Question

For Problems $$21-42$$, find the products by applying the distributive property. Express your answers in simplest radical form.$$(3 \sqrt{2}-\sqrt{3})(3 \sqrt{2}+\sqrt{3})$$

Answer

**step1** Understanding the problem

The problem asks us to find the product of two expressions: $$(3 \sqrt{2}-\sqrt{3})$$ and $$(3 \sqrt{2}+\sqrt{3})$$. We are specifically instructed to use the distributive property and to express the final answer in its simplest radical form.
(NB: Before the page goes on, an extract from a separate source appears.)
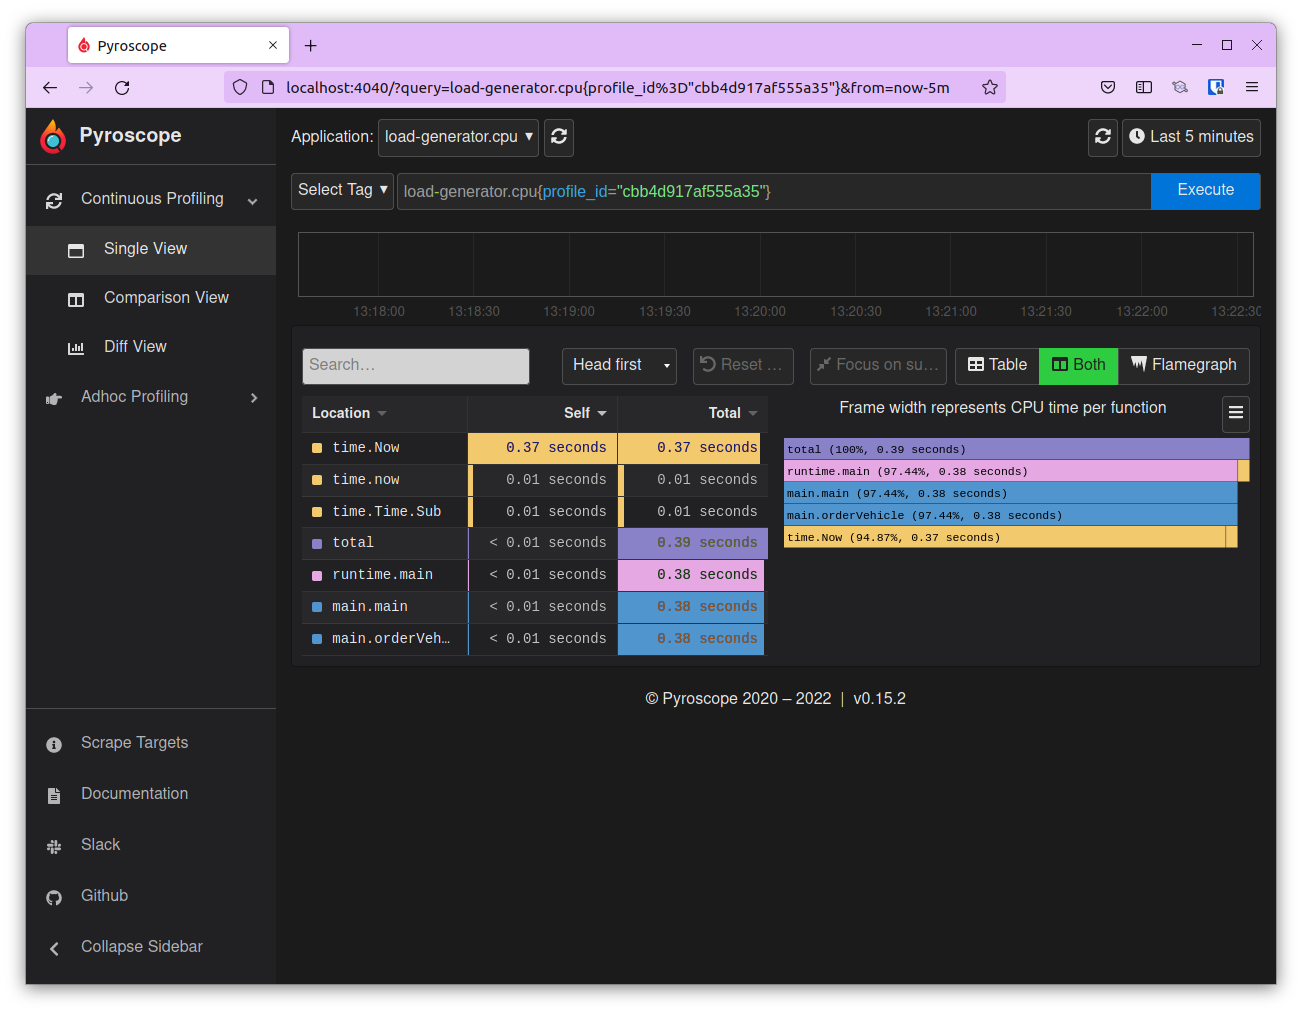The height and width of the screenshot is (1013, 1302).
Task: Open the Last 5 minutes time range picker
Action: tap(1191, 137)
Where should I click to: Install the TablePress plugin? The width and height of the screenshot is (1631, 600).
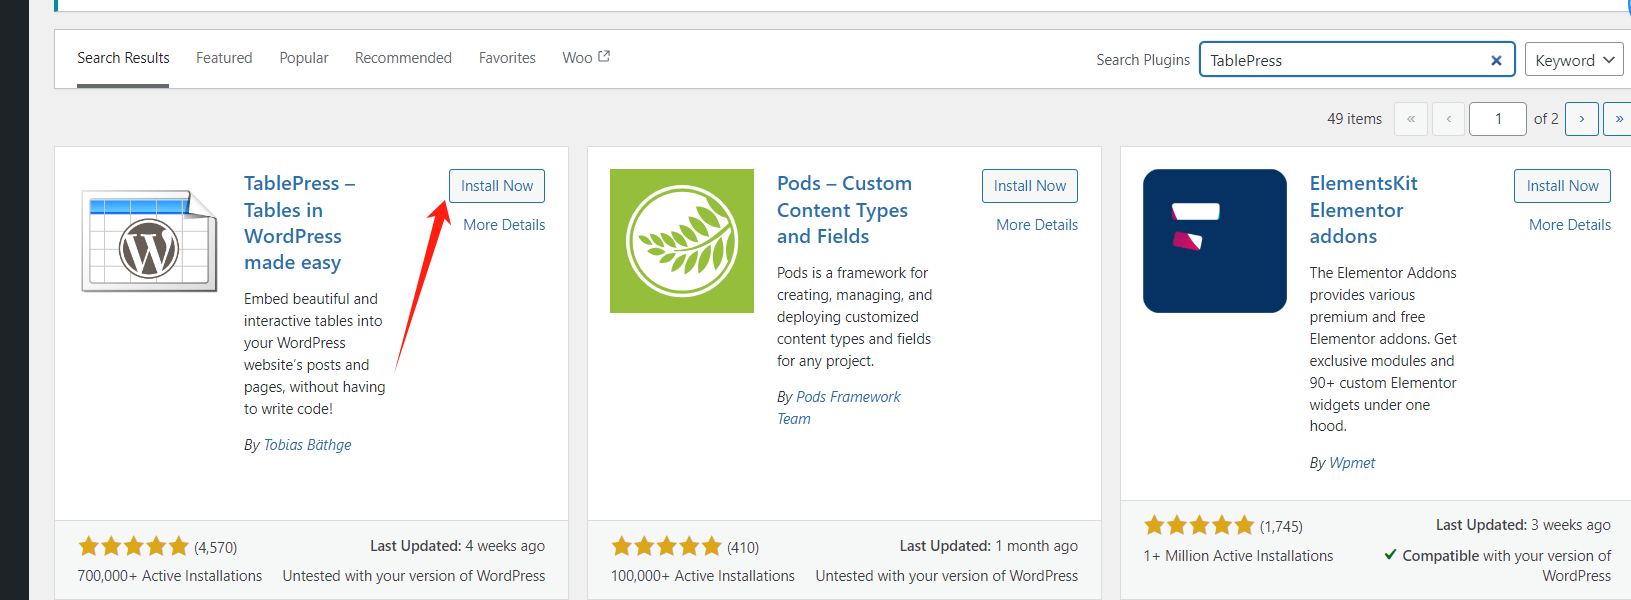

**step2** Applying the Distributive Property

We will multiply each term in the first expression $$(3 \sqrt{2}-\sqrt{3})$$ by each term in the second expression $$(3 \sqrt{2}+\sqrt{3})$$. This involves four multiplications:
1. Multiply the first term of the first expression by the first term of the second expression: $$(3 \sqrt{2}) \times (3 \sqrt{2})$$
2. Multiply the first term of the first expression by the second term of the second expression: $$(3 \sqrt{2}) \times (\sqrt{3})$$
3. Multiply the second term of the first expression by the first term of the second expression: $$(-\sqrt{3}) \times (3 \sqrt{2})$$
4. Multiply the second term of the first expression by the second term of the second expression: $$(-\sqrt{3}) \times (\sqrt{3})$$

**step3** Calculating each product

Let's calculate each of the four products identified in the previous step:
1. For $$(3 \sqrt{2}) \times (3 \sqrt{2})$$:
Multiply the whole number parts: $$3 \times 3 = 9$$
Multiply the radical parts: $$\sqrt{2} \times \sqrt{2} = \sqrt{2 \times 2} = \sqrt{4} = 2$$
Combine these results: $$9 \times 2 = 18$$
2. For $$(3 \sqrt{2}) \times (\sqrt{3})$$:
Multiply the whole number parts: $$3 \times 1 = 3$$
Multiply the radical parts: $$\sqrt{2} \times \sqrt{3} = \sqrt{2 \times 3} = \sqrt{6}$$
Combine these results: $$3 \sqrt{6}$$
3. For $$(-\sqrt{3}) \times (3 \sqrt{2})$$:
Multiply the whole number parts: $$-1 \times 3 = -3$$
Multiply the radical parts: $$\sqrt{3} \times \sqrt{2} = \sqrt{3 \times 2} = \sqrt{6}$$
Combine these results: $$-3 \sqrt{6}$$
4. For $$(-\sqrt{3}) \times (\sqrt{3})$$:
Multiply the whole number parts: $$-1 \times 1 = -1$$
Multiply the radical parts: $$\sqrt{3} \times \sqrt{3} = \sqrt{3 \times 3} = \sqrt{9} = 3$$
Combine these results: $$-1 \times 3 = -3$$

**step4** Combining the products

Now, we sum all the results from the individual multiplications:
$$18 + 3 \sqrt{6} - 3 \sqrt{6} - 3$$

**step5** Simplifying the expression

We combine the like terms in the expression:
The terms $$3 \sqrt{6}$$ and $$-3 \sqrt{6}$$ are additive inverses, meaning they cancel each other out: $$3 \sqrt{6} - 3 \sqrt{6} = 0$$.
The remaining terms are whole numbers: $$18 - 3$$.
Subtracting these values: $$18 - 3 = 15$$.
The final answer is 15, which is already in its simplest form and contains no radicals.